STATED TASK: Rewrite the part of the material that opens with the line containing "1445x840 pixels. Task: Open" and closes with the line containing "Action: (253, 93)" as a numbered list, leaving out any blank lines.

INPUT:
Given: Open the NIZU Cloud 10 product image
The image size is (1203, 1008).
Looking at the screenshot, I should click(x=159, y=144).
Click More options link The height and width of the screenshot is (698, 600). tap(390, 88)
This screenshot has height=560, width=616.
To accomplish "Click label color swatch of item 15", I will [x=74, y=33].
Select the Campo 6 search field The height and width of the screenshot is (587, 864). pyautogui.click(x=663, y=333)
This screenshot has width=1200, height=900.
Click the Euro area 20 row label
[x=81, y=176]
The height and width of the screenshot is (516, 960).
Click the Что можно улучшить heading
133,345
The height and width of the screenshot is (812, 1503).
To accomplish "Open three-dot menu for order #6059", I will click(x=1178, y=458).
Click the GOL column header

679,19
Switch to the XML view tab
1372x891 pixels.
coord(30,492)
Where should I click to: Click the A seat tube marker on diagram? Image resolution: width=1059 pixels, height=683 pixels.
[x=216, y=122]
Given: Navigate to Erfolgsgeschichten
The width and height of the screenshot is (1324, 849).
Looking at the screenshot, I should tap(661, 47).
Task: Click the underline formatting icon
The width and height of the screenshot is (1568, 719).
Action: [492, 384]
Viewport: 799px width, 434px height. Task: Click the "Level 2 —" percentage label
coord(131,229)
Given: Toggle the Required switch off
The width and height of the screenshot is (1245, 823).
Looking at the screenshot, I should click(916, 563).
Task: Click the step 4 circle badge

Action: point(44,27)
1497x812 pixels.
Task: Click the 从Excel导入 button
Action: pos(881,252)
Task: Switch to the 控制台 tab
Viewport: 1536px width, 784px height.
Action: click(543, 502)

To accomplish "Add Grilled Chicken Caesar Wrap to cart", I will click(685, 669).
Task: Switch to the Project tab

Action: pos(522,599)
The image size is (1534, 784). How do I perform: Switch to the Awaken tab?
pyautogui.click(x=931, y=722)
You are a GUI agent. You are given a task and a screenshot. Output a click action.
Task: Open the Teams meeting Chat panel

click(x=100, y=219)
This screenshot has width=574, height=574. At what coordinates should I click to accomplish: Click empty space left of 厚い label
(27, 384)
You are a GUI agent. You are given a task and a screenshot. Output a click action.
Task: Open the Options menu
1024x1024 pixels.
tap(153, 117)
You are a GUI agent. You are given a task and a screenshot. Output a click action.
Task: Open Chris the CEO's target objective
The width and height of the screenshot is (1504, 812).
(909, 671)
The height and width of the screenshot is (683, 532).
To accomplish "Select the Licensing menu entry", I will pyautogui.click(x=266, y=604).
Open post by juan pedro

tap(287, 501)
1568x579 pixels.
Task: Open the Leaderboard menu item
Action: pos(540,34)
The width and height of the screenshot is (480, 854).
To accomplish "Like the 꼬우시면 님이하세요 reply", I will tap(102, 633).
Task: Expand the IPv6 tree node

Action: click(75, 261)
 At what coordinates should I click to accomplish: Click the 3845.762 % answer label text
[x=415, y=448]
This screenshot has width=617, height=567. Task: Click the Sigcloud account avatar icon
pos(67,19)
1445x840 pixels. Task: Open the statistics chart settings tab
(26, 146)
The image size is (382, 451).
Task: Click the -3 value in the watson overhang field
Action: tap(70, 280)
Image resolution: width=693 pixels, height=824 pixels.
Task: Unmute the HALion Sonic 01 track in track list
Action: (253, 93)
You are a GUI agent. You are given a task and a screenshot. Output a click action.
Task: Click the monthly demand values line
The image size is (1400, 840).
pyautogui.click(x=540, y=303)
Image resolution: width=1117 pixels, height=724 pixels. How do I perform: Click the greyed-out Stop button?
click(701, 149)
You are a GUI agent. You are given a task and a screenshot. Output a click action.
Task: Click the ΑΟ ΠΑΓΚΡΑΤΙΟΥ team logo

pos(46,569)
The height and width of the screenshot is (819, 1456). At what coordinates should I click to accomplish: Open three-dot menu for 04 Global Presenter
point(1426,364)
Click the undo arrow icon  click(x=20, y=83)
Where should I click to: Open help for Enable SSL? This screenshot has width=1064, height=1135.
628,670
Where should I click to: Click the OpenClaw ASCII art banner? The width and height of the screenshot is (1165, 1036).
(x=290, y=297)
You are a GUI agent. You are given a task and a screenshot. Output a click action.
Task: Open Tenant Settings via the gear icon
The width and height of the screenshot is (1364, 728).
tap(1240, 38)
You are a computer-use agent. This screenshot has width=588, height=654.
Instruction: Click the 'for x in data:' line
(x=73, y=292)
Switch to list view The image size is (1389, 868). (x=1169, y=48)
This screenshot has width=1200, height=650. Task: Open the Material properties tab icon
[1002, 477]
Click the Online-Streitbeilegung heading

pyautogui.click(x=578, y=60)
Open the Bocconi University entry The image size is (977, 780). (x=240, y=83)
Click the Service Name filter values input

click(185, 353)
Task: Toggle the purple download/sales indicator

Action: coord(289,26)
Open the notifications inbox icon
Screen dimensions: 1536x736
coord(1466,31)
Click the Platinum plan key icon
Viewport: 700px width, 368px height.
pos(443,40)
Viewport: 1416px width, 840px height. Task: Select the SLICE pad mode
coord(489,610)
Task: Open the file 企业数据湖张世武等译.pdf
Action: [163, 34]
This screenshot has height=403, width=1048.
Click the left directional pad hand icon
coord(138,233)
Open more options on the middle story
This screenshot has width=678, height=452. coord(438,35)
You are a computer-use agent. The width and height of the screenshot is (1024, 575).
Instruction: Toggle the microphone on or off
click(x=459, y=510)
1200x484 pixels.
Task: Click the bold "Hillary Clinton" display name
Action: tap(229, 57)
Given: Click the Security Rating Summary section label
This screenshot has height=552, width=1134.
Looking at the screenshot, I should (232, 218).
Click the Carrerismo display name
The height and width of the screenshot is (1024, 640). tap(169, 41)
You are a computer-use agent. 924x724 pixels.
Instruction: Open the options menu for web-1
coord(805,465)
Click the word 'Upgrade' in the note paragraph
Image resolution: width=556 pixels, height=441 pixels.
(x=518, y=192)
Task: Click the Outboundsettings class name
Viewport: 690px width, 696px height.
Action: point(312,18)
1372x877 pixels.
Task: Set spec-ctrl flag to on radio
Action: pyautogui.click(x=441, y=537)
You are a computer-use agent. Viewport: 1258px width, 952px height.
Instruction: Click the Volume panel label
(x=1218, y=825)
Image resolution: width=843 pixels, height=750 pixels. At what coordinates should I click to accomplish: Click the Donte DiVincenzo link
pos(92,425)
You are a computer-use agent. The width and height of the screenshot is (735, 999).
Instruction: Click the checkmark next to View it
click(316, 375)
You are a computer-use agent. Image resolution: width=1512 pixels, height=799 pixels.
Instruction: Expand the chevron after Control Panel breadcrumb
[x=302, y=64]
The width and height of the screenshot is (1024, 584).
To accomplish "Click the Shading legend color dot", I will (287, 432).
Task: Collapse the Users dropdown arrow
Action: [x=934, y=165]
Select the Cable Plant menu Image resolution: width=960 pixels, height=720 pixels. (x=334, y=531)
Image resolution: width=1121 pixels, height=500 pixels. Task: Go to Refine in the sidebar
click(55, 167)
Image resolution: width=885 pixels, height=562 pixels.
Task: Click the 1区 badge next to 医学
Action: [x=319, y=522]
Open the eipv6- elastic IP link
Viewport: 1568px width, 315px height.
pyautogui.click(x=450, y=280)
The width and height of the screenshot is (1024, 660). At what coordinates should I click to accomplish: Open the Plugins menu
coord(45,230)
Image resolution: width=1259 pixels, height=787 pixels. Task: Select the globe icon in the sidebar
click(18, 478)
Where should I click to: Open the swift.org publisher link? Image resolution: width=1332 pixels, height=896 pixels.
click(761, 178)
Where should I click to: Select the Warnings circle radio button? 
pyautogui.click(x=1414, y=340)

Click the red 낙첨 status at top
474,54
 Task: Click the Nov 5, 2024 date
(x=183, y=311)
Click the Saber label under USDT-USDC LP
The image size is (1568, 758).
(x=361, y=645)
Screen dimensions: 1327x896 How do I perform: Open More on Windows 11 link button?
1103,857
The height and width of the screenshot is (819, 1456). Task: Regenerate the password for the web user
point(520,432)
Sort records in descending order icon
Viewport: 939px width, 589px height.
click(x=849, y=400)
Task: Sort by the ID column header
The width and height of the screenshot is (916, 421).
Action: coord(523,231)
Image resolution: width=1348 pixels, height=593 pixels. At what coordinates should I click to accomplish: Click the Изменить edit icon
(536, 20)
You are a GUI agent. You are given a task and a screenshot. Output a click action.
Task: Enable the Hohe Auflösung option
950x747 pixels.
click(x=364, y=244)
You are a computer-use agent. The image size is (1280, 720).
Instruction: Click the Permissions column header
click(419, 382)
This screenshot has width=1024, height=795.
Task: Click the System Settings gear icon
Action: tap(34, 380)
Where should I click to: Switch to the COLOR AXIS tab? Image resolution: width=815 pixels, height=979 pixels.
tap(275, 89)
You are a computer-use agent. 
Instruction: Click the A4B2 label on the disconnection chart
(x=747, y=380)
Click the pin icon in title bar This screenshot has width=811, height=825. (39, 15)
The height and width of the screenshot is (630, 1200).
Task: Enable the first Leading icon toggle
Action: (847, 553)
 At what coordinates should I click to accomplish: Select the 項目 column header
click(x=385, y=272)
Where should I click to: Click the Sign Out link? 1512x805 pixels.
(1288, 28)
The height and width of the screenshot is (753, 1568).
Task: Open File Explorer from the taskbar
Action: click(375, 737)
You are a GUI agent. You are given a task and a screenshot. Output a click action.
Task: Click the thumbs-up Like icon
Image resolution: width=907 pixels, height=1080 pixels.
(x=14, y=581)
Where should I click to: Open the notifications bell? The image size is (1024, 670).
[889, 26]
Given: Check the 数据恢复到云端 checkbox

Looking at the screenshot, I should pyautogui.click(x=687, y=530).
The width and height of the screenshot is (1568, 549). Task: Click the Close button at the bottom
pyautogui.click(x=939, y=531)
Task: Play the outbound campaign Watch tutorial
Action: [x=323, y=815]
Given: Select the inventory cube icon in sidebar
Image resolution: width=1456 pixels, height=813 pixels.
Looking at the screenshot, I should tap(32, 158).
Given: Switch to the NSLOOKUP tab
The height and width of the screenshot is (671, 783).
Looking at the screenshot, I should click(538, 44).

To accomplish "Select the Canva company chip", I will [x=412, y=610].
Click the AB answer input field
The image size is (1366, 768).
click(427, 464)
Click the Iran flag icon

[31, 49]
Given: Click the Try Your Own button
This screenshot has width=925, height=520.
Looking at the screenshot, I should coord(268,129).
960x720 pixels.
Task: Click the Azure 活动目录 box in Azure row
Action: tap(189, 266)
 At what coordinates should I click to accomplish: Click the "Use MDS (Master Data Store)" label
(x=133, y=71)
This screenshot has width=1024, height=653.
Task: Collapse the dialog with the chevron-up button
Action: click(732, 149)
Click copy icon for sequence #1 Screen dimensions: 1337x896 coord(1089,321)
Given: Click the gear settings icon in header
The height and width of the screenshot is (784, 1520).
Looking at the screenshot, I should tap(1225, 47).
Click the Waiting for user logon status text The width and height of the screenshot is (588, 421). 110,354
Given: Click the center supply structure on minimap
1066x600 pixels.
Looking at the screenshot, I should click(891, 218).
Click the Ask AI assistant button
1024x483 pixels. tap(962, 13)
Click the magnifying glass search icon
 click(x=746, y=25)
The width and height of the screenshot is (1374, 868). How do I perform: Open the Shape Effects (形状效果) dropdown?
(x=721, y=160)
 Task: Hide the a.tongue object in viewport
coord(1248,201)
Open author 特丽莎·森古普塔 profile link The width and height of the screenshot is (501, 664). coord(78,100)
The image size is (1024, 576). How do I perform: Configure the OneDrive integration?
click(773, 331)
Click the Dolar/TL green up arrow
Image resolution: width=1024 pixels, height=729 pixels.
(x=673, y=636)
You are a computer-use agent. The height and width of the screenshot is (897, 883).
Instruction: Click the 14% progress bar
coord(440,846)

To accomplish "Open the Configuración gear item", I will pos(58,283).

OUTPUT OF THE EXERCISE:
1. 1445x840 pixels. Task: Open the statistics chart settings tab
2. (26, 146)
3. The image size is (382, 451).
4. Task: Click the -3 value in the watson overhang field
5. Action: tap(70, 280)
6. Image resolution: width=693 pixels, height=824 pixels.
7. Task: Unmute the HALion Sonic 01 track in track list
8. Action: (253, 93)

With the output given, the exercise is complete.